Time for a brief detour, as I think it is time I recount the tragedy of the forgotten soup palette. Before we left for the festival, my girlfriend showed me what I assumed was a ludicrous palette in which to hold soup samples while you are at the festival. It looks just like a painting palette, but with holes in it for soup cups and a big ol' clam on it. Thinking it would be embarrassing and silly to bring this along, I was kind of happy when she forgot it, but once we were firmly in the festival grounds, I was reminded that I am a fool, and also no fun. Everyone at this festival worth their salt had a goddamn soup palette. If they didn't have a palette, they had a repurposed baking sheet, and if they didn't have that, they had a two-level soup scepter with which they could hold upwards of 15(!) soup cups. Lesson learned: Don't be a stick in the mud. You will miss out on soup.

Soup and More Soup!

And I did, probably, miss out on maximum chowder/soup-age. The tents where the various vendors (Blue Water Cafe, Howard's, Chicken or the Egg, and many others) were packed with people, and your best bet was to worm your way to the front of the masses, grab as much soup as you could hold (here's where the trays are key) and exit where you can eat in peace. Sensing my hunger-induced agitation, my girlfriend became the established soup runner, and ran back and forth with sample after sample. The New England chowders didn't vary much in consistency or form, with the exception of one restaurant that had a lot more potatoes. The best, in my opinion, was Howard's Restaurant, apparently a local favorite, and, as it would turn out, the winner that day. The Manhattan's were a little bit more of a blur to me, but they were all delicious as well, with Stefano's being my favorite (though they lost to Lefty's, a travesty).

The Creative Category

More interesting than either category though, was the "creative" category, if only because of the sheer effort the chefs put into being "out of the box" (presumably, their originality factored in here and not just the taste). Sure, there were places like the Blue Water Cafe serving lobster bisque, and another joint serving corn chowder, but you also had a place that made clam chowder ice cream. "What's more creative than chowder ice-cream?" the sign said (approximately) and I answered with an indignant "probably chowder ice cream that doesn't just taste like vanilla ice cream with lumps in it," to no response. Also in the category was a soup made from snapper turtle, which my girlfriend refused to eat since she believed the species was endangered, and which I refused to eat because up to this point, I hadn't gone up to get any of my own soup yet.
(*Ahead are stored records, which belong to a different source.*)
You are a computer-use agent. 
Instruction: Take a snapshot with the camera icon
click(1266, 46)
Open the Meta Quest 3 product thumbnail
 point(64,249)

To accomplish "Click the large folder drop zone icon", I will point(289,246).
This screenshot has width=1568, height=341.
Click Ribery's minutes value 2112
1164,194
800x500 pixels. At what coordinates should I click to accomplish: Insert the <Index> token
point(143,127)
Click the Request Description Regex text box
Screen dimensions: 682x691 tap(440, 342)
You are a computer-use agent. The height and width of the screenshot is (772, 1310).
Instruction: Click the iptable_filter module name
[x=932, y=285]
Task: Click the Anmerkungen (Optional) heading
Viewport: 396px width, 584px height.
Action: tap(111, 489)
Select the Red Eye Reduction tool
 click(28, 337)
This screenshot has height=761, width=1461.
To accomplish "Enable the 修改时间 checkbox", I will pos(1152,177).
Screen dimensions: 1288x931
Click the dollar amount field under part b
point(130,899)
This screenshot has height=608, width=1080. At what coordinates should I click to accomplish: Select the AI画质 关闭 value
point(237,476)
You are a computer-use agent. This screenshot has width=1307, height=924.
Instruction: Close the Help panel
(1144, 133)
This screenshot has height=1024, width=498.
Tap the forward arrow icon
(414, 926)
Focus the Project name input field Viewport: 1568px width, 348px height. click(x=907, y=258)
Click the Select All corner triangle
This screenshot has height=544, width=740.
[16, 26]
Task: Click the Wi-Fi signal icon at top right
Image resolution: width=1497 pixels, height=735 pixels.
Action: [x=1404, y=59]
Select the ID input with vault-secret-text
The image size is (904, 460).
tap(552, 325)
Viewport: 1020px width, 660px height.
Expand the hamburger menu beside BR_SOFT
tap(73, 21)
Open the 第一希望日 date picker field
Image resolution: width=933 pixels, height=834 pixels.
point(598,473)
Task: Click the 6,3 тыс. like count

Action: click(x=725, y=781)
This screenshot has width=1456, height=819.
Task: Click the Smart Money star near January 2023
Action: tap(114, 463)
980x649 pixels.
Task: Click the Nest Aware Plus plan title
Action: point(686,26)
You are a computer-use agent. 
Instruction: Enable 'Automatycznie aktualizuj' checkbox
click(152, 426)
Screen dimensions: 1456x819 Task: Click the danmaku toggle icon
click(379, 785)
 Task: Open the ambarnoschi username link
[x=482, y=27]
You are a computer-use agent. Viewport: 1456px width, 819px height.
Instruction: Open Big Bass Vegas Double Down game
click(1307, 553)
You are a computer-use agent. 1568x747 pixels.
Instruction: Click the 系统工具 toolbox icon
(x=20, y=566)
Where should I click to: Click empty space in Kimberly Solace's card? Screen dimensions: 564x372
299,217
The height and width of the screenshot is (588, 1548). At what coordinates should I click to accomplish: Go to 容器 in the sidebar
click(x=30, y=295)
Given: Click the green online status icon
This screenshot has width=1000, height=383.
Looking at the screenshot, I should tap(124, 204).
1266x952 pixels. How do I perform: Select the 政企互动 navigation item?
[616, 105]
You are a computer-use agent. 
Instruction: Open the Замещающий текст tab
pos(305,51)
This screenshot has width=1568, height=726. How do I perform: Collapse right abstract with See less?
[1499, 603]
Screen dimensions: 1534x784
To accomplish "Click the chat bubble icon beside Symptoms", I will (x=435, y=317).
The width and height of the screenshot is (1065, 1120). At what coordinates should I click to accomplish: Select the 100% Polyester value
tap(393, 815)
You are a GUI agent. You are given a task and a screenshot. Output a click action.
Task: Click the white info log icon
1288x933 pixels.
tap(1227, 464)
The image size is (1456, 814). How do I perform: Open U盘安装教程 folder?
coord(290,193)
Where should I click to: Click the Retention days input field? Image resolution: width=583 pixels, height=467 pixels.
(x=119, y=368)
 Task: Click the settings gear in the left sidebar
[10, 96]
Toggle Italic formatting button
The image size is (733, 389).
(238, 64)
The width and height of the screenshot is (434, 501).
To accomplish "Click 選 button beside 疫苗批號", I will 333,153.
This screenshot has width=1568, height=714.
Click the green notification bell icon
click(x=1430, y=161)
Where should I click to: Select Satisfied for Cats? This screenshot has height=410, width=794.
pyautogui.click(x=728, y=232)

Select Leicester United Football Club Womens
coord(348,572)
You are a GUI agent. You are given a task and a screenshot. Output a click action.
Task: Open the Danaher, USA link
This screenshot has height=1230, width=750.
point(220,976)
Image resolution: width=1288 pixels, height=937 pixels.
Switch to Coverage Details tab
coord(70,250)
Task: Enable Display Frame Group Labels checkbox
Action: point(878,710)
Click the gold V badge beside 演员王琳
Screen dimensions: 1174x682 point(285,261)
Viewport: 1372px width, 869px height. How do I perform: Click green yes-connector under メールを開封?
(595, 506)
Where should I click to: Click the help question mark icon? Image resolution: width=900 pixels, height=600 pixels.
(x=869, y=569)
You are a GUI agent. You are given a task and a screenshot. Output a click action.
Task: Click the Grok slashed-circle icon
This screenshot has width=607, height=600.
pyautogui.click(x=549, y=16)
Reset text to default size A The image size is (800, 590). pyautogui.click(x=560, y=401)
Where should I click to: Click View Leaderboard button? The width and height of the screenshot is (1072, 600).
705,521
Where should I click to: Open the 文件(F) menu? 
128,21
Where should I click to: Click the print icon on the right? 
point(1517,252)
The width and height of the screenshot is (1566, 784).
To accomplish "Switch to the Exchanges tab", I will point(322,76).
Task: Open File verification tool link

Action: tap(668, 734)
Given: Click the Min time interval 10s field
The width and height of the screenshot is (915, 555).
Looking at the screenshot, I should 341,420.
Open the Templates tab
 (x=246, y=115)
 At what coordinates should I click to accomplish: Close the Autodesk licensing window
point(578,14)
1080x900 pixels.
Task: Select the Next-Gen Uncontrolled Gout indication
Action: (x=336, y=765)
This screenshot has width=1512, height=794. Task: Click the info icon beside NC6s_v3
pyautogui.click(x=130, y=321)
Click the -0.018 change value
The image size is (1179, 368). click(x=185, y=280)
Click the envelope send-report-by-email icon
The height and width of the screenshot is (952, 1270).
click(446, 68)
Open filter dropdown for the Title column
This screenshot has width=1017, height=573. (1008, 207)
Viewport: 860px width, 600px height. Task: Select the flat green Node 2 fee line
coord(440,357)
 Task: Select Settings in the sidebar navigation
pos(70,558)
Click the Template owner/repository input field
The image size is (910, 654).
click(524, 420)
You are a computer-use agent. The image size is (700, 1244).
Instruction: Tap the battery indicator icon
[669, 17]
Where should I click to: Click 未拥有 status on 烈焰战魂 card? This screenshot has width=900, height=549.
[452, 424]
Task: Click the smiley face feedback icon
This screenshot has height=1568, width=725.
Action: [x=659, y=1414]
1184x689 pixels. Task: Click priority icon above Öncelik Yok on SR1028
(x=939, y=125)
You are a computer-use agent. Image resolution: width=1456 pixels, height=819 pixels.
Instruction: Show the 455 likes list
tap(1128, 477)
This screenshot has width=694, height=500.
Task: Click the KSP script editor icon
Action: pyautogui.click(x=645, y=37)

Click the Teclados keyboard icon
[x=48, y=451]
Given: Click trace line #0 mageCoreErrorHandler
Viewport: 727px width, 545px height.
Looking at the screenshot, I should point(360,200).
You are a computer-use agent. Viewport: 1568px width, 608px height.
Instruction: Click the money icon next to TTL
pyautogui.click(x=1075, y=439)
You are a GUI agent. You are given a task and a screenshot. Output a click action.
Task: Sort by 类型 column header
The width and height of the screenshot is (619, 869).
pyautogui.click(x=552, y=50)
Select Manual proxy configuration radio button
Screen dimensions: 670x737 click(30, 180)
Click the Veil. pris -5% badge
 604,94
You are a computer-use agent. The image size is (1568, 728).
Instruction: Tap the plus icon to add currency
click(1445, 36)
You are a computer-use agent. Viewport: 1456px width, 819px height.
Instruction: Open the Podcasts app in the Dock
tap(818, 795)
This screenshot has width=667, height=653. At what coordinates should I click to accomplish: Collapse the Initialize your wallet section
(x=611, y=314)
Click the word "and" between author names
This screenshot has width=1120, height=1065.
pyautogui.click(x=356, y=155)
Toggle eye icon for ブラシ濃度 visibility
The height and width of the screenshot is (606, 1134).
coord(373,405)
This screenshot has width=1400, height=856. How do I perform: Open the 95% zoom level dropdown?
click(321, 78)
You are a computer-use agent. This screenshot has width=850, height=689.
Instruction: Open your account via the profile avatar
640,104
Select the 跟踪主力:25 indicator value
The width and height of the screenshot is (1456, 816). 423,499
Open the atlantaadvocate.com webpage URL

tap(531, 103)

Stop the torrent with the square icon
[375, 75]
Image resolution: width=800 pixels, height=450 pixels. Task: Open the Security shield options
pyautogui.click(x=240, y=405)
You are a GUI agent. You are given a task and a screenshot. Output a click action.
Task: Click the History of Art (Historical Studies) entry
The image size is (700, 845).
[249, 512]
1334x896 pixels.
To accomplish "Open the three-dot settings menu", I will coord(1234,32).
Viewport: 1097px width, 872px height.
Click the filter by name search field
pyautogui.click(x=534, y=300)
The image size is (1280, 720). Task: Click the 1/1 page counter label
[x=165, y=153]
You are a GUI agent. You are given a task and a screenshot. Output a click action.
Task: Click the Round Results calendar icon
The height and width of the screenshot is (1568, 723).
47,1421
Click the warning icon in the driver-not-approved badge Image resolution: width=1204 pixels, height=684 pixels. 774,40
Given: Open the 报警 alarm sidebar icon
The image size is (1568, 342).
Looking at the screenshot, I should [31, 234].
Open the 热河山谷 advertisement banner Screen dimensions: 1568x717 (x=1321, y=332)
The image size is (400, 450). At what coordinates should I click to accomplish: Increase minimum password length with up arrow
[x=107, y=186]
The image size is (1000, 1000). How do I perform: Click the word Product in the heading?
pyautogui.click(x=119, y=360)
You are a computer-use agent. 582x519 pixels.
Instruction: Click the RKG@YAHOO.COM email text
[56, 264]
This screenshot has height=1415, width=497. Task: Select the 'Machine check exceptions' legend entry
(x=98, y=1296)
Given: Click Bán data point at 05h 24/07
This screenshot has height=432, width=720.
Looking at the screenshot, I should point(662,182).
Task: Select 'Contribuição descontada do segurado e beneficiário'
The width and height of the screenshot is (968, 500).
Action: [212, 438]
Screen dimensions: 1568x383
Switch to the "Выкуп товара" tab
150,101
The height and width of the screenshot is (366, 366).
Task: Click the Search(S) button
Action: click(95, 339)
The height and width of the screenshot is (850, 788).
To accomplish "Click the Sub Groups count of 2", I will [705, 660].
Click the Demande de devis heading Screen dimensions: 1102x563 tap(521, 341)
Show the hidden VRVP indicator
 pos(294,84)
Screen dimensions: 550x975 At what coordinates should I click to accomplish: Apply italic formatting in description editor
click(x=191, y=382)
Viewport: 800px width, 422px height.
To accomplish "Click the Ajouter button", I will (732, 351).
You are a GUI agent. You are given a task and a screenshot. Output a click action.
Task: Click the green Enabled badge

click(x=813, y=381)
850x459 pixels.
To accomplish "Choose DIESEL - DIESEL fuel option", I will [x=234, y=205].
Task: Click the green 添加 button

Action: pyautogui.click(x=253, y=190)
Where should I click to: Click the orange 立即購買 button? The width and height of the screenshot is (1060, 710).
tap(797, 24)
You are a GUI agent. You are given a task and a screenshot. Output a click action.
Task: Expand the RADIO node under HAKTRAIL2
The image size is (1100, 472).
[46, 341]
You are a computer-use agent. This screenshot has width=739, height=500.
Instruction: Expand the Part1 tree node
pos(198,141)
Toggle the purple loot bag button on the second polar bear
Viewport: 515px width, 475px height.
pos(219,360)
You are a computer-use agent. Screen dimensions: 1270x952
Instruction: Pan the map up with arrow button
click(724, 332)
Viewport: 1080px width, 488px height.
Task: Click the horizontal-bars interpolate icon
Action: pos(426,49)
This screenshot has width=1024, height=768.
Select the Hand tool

Finally, there was a restaurant all the way from Ireland that made a really delicious bisque, which they garnished with homemade soda bread. I voted for them, and they lost, but I didn't see any other places serving soda bread, so they will always be the winners in my heart.

The Verdict

So, what's the verdict then? Well, first of all, its a lot of soup for one hot afternoon, and I started to flip back to thinking the palettes were dumb when I realized one sample of about 15 different chowders was enough to make me uncomfortably full, though not uncomfortable enough to eat a peanut butter cookie on the way out. The food is great, but the price is kind ridiculous (each ticket is $30), especially since any non-chowder foods cost tickets, which you can only buy in sheets of $20. Furthermore, in order to buy beer, you have to buy a $10 beer mug along with it, and any additional beer is $7, meaning you irritatingly can get only two beers per $20 sheet, being just 1 ticket shy of getting a third. And I did feel quite out of place. Chowderfest is something of an event down in LBI, but watching clam-headed families arrive in mass to eat soup is a little strange when you aren't used to it, especially when there is a man in a velociraptor suit right near the exit, whom I was assured is at all different kinds of events in the area. But if its a nice day and you are at least an amateur foodie, there isn't really any reason not to go. Either you've been there already and you get to enjoy music and food, or you haven't and you get to enjoy music and food with a bizarre cavalcade of traditions you don't understand. What's not to love?